Many state and local governments run their own programs reserving a percentage of public contract spending for certified Minority Business Enterprises and Women Business Enterprises. The specific percentages vary widely by jurisdiction, with goals typically ranging from the low single digits to around 25 percent depending on the agency and project type. To participate, a business usually undergoes a certification process verifying that it is genuinely owned and controlled by qualifying individuals. That process often involves submitting financial records, tax returns, and organizational documents. Certification remains valid for a set period, after which the business must reapply.
These programs exist because, without them, small firms owned by women and minorities historically won almost no share of large public works contracts. The set-aside creates a separate competitive pool where these businesses compete against each other rather than against much larger established firms. The constitutional limits on these programs, shaped by the Supreme Court’s 1989 decision in City of Richmond v. J.A. Croson Co., require state and local governments to demonstrate evidence of past discrimination in their specific market before imposing race-conscious set-asides.
Pipeline programs represent a form of affirmative action that generates the least legal controversy because they expand opportunity without altering selection criteria. Mentorship initiatives pair experienced executives with junior employees from underrepresented groups, providing the informal networks and institutional knowledge that have traditionally flowed along demographic lines. These relationships matter most in industries where advancement depends heavily on sponsorship and personal introductions rather than formal promotion criteria.
Internship programs at Historically Black Colleges and Universities give students professional exposure at companies where they might otherwise lack connections. Leadership workshops aimed at women in fields like construction and technology focus on negotiation, project management, and strategic planning for senior roles. The common thread is building a larger pool of qualified candidates over time rather than giving anyone a preference at the point of selection. These programs remain legally sound because expanding who applies is fundamentally different from changing who gets chosen.
The examples above sit on a spectrum from legally settled to actively contested. Broad outreach, mentorship, and pipeline programs face virtually no legal challenge. Federal contracting set-asides through the SBA 8(a) program and DOT’s DBE program continue operating under their statutory authority. Disability and veteran hiring obligations under Section 503 and VEVRAA remain enforceable.

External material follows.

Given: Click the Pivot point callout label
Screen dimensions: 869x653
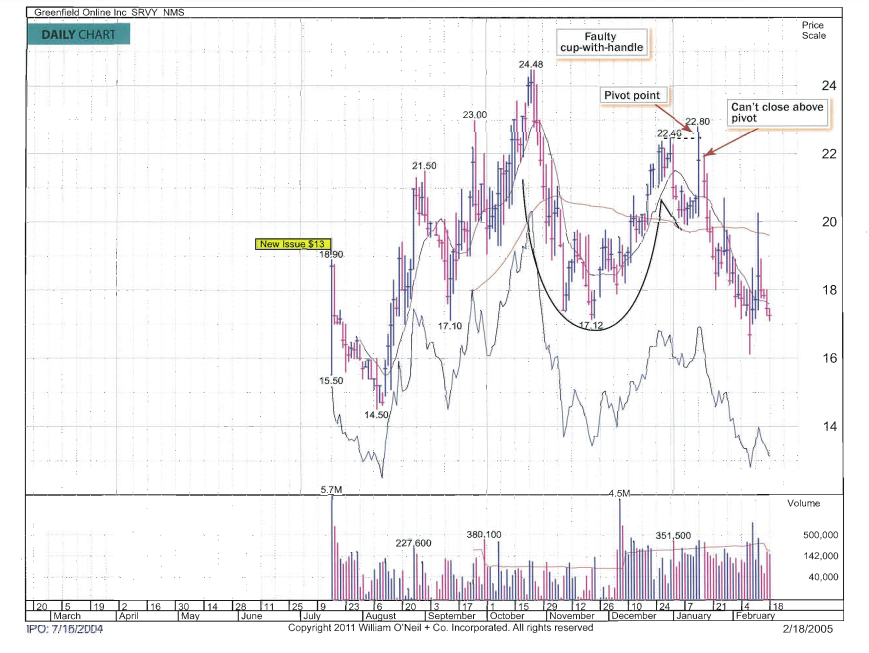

On the other end of the spectrum, race-conscious college admissions are now unconstitutional, race-based contractor affirmative action under E.O. 11246 has been revoked, and the EEOC has signaled that employment decisions motivated even partly by race or sex violate Title VII.5U.S. Equal Employment Opportunity Commission. What You Should Know About DEI-Related Discrimination at Work Private employers considering voluntary affirmative action plans should understand that while Weber and the EEOC’s regulatory framework at 29 CFR 1608 have not been overruled, the enforcement environment has shifted toward scrutinizing rather than encouraging such plans. Any organization designing diversity-related programs in 2026 needs to know not just what affirmative action has looked like historically, but which forms remain on solid legal ground today.